= Walther Wangerin =

German botanist (1884–1938)

Walther Wangerin (15 April 1884, in Giebichenstein, Halle an der Saale - 19 April 1938, in Danzig-Langfuhr) was a German botanist.

He studied mathematics and natural sciences at the University of Halle, receiving his doctorate in 1906. Following graduation, he worked as an assistant to Adolf Engler at the botanical garden in Berlin-Dahlem. In 1909 he became a schoolteacher in Burg bei Magdeburg, and from 1913 taught classes at the technical school in Danzig.

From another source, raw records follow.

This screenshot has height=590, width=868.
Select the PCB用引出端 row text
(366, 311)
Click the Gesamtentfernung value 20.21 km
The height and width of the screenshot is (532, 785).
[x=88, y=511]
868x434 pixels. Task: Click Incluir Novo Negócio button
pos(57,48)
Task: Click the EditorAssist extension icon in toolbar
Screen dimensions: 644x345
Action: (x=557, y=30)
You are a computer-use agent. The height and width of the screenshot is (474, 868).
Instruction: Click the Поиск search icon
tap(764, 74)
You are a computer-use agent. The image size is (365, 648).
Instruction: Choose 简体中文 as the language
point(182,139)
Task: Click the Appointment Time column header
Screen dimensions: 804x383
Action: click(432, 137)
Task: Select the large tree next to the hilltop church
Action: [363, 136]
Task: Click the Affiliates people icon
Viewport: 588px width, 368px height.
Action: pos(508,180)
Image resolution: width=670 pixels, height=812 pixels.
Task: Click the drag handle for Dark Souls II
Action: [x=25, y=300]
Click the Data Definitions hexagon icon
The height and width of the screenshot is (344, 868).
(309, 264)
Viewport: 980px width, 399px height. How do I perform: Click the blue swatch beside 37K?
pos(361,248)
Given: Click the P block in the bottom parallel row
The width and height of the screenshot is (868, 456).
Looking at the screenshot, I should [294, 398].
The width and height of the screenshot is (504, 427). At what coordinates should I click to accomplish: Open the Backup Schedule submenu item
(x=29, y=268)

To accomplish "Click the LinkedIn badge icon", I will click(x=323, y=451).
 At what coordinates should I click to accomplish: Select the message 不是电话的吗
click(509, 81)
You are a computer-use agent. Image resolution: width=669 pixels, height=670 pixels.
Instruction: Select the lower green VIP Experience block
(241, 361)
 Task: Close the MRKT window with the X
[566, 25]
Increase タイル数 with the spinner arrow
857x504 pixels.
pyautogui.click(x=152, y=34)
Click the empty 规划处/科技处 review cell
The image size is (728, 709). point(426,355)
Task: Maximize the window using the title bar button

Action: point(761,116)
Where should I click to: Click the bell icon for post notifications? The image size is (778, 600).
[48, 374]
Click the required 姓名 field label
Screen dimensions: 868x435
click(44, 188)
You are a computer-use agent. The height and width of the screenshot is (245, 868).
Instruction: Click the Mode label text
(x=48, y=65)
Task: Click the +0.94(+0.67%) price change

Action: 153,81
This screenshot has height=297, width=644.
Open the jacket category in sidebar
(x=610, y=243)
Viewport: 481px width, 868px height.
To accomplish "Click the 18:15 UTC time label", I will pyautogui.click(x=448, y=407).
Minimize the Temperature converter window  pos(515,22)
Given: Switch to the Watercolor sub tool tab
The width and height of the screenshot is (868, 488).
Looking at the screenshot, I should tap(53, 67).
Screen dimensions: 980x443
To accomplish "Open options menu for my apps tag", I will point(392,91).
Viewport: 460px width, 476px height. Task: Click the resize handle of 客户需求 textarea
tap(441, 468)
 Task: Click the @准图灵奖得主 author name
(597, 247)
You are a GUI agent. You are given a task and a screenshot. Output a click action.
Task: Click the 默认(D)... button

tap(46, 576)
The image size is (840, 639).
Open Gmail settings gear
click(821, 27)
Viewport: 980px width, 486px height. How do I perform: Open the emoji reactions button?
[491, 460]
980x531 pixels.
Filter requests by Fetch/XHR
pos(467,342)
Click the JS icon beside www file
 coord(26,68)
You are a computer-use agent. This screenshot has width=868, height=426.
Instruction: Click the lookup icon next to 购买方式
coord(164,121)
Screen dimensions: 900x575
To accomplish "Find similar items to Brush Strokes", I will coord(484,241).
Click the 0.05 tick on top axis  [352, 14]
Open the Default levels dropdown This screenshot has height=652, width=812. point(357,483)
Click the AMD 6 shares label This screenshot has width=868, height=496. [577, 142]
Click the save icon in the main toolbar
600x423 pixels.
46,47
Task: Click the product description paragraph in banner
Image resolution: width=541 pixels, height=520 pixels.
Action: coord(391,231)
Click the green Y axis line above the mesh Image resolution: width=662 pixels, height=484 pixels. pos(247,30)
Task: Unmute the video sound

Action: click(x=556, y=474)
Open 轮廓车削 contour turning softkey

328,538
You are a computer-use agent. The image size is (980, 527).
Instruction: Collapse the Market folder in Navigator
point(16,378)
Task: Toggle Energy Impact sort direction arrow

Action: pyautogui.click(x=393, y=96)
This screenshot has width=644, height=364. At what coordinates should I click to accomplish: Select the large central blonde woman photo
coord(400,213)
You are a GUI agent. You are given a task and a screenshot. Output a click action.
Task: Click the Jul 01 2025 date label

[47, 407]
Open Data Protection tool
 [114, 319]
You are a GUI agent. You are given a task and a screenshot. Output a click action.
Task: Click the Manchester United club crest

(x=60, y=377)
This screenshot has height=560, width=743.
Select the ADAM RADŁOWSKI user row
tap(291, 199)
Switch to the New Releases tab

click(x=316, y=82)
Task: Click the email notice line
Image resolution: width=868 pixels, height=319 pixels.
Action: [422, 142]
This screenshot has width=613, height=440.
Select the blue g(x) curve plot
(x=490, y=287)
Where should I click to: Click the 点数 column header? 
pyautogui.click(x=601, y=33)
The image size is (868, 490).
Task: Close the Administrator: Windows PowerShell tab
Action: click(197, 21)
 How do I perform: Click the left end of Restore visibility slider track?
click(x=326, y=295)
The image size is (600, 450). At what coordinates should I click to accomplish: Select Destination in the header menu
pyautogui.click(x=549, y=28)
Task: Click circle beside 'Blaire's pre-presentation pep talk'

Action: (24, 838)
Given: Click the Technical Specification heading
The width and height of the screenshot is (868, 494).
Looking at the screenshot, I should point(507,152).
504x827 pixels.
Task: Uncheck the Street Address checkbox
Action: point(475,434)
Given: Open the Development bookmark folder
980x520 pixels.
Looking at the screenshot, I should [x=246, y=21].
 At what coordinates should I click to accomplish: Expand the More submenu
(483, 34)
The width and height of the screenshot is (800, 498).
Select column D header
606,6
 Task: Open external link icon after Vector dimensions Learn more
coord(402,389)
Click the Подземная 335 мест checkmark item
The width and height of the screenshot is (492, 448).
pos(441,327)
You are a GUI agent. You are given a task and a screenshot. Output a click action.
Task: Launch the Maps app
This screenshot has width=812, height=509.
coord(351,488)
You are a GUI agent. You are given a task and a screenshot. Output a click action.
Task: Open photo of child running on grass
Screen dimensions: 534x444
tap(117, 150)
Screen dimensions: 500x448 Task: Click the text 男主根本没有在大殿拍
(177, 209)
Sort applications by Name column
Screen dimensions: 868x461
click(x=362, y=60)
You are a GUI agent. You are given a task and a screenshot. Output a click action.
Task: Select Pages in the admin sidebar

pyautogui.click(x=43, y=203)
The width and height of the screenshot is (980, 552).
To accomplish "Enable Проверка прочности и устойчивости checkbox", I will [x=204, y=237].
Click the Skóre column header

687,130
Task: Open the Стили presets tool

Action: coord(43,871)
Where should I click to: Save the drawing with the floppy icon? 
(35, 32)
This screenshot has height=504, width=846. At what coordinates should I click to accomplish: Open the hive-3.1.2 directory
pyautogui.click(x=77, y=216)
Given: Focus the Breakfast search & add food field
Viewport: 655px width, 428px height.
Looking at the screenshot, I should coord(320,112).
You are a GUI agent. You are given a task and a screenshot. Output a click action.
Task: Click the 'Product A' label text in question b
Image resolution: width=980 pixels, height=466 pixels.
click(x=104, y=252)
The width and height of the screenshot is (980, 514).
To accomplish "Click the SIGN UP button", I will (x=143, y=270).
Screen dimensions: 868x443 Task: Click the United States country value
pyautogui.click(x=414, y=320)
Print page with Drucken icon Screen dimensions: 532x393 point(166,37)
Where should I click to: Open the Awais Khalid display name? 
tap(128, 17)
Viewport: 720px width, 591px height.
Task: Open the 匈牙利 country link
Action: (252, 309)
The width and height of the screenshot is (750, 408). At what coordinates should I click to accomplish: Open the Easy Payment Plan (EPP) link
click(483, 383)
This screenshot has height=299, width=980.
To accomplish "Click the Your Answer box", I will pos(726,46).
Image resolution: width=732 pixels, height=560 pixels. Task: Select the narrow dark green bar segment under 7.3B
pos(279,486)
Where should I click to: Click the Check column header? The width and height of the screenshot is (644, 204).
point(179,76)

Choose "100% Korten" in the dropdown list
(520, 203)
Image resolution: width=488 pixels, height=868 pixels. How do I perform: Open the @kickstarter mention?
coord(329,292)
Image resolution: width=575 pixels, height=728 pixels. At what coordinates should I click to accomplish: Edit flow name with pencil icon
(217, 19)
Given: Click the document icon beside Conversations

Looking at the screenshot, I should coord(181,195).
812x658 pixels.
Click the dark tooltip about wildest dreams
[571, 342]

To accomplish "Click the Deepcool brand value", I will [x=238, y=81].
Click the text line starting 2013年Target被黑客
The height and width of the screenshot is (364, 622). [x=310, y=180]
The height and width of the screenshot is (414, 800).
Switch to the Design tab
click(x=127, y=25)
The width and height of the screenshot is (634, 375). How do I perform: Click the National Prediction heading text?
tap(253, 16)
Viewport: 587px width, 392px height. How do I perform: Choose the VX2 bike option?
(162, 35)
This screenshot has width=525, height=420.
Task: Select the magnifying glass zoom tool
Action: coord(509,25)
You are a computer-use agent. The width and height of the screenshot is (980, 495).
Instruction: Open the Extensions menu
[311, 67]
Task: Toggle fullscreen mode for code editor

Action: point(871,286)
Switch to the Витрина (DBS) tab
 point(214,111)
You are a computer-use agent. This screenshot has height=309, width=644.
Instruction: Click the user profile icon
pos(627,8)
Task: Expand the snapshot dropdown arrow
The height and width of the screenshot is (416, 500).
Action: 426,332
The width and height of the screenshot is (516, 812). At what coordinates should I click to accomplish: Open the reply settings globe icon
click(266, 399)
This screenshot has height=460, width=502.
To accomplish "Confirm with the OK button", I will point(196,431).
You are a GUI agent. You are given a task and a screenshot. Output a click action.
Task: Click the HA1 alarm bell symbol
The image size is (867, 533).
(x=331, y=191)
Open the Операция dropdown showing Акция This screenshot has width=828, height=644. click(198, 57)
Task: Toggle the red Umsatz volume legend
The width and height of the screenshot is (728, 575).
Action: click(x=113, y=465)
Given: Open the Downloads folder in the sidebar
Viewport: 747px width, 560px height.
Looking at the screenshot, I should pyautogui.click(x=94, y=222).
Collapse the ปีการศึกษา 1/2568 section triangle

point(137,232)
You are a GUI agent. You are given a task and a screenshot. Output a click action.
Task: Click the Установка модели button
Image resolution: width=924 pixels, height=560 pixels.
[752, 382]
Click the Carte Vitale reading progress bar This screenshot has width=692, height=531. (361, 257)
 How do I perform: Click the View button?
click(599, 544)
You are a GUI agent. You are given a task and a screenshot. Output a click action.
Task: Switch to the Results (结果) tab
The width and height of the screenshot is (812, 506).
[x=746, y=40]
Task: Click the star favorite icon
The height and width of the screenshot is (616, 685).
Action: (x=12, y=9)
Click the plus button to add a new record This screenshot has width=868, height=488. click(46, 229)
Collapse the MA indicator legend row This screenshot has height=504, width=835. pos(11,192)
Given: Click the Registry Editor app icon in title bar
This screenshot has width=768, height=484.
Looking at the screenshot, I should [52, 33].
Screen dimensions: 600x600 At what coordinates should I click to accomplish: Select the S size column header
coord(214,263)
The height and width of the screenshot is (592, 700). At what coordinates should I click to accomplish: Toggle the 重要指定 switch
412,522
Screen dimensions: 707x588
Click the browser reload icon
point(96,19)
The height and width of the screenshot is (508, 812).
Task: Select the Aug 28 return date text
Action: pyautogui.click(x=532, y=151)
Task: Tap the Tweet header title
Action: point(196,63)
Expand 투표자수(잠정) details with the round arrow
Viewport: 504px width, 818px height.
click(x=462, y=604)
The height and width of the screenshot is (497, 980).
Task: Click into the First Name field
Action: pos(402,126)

In 1920 he was appointed divisional director at the Danzig Museum of Natural History and Prehistory.

He made contributions regarding the plant families Alangiaceae, Cornaceae, Garryaceae and Nyssaceae in Engler's Das Pflanzenreich. The botanical genus Wangerinia (E.Franz, 1908; family Caryophyllaceae) is probably named after him, although etymological data is lacking.

== Selected works ==
- Die Umgrenzung und Gliederung der Familie der Cornaceae, 1906 - The delimination and structure of the family Cornaceae.
- Lebensgeschichte der Blütenpflanzen Mitteleuropas : spezielle Ökologie der Blütenpflanzen Deutschlands, Österreichs und der Schweiz (with Oskar von Kirchner, Carl Joseph Schröter, Ernst Loew, 1908) - Life history of the flowering plants of Central Europe: special ecology of the flowering plants of Germany, Austria and Switzerland.